In fact, even though the Commission voted unanimously to approve the CDP, some Commissioners cited concerns with respect to the seawall and SFRPD’s apparent proclivity toward violating the Coastal Act and seeking after-the-fact permits. Particularly, Commissioner Martha McClure was concerned with the berm, and thought SFRPD should be aware that they would be putting lots of money into a project that “may have a retreat scheduled coming right behind it, because it’s really close to the ocean right there.” Additionally, Commissioner Olga Diaz (an alternate for San Diego Coast Representative Gregory Cox) also expressed concerns with the berm, saying that if SFRPD were applying today to put up a berm in order to put in a golf course, SFRPD would not have her support.

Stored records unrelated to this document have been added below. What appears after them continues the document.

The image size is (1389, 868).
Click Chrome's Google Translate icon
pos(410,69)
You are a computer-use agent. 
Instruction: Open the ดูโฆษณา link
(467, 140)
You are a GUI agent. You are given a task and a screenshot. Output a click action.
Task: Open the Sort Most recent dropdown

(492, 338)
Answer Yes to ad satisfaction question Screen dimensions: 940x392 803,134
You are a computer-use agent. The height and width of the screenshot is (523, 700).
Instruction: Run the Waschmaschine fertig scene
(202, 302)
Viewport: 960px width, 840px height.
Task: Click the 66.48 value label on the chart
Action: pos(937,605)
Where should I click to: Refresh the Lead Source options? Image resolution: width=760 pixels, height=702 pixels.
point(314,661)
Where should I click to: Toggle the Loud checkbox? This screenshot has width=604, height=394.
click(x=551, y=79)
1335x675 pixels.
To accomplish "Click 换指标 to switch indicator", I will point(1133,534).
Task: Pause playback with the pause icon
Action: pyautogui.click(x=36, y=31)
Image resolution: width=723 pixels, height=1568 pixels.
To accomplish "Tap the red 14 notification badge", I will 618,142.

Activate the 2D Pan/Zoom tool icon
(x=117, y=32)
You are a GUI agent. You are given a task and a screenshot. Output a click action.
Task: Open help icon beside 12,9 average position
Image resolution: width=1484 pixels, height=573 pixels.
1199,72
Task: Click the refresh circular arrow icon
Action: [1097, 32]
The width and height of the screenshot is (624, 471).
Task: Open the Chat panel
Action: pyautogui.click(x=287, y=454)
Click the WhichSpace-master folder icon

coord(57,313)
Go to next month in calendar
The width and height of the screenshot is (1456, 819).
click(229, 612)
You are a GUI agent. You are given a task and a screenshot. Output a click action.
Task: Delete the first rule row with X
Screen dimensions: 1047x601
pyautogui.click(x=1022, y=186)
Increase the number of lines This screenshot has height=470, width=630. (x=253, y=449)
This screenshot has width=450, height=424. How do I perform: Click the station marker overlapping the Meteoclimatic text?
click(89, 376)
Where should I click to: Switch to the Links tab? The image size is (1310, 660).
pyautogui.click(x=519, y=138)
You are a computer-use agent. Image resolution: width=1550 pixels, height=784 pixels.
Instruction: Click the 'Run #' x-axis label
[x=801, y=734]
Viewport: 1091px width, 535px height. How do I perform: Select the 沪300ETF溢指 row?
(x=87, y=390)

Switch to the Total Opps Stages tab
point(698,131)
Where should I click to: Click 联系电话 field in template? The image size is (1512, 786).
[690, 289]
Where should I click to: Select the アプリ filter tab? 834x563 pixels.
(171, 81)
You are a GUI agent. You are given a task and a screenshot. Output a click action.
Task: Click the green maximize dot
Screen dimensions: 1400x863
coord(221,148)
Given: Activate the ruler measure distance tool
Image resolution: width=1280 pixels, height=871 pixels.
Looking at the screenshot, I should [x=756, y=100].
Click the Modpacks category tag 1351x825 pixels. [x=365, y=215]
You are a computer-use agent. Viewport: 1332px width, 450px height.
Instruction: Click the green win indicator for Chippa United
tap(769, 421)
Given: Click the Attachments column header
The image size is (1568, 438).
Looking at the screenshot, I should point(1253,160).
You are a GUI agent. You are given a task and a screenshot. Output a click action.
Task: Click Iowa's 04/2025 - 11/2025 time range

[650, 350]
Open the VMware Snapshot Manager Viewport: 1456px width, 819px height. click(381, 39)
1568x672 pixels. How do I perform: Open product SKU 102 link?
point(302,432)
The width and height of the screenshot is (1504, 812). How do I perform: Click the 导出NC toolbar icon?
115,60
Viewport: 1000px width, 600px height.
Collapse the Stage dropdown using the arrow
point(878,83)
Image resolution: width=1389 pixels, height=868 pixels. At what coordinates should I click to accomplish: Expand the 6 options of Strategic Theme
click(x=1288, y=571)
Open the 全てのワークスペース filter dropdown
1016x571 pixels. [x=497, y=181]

With respect to SFRPD’s prior Coastal Act violations of replacing water pumps without CDPs, Ms. Diaz also stated this should be the last time that an after-the-fact permit ever happens. “A third time I think would be too much,” Ms. Diaz said. Surfrider Foundation agrees. A third time will be too much.
Therefore, while Surfrider Foundation is disappointed the Commission did not address all of its concerns at this Sharp Park hearing, Surfrider will continue to stay engaged to oppose any additional after-the-fact permitting and further coastal armoring on the property.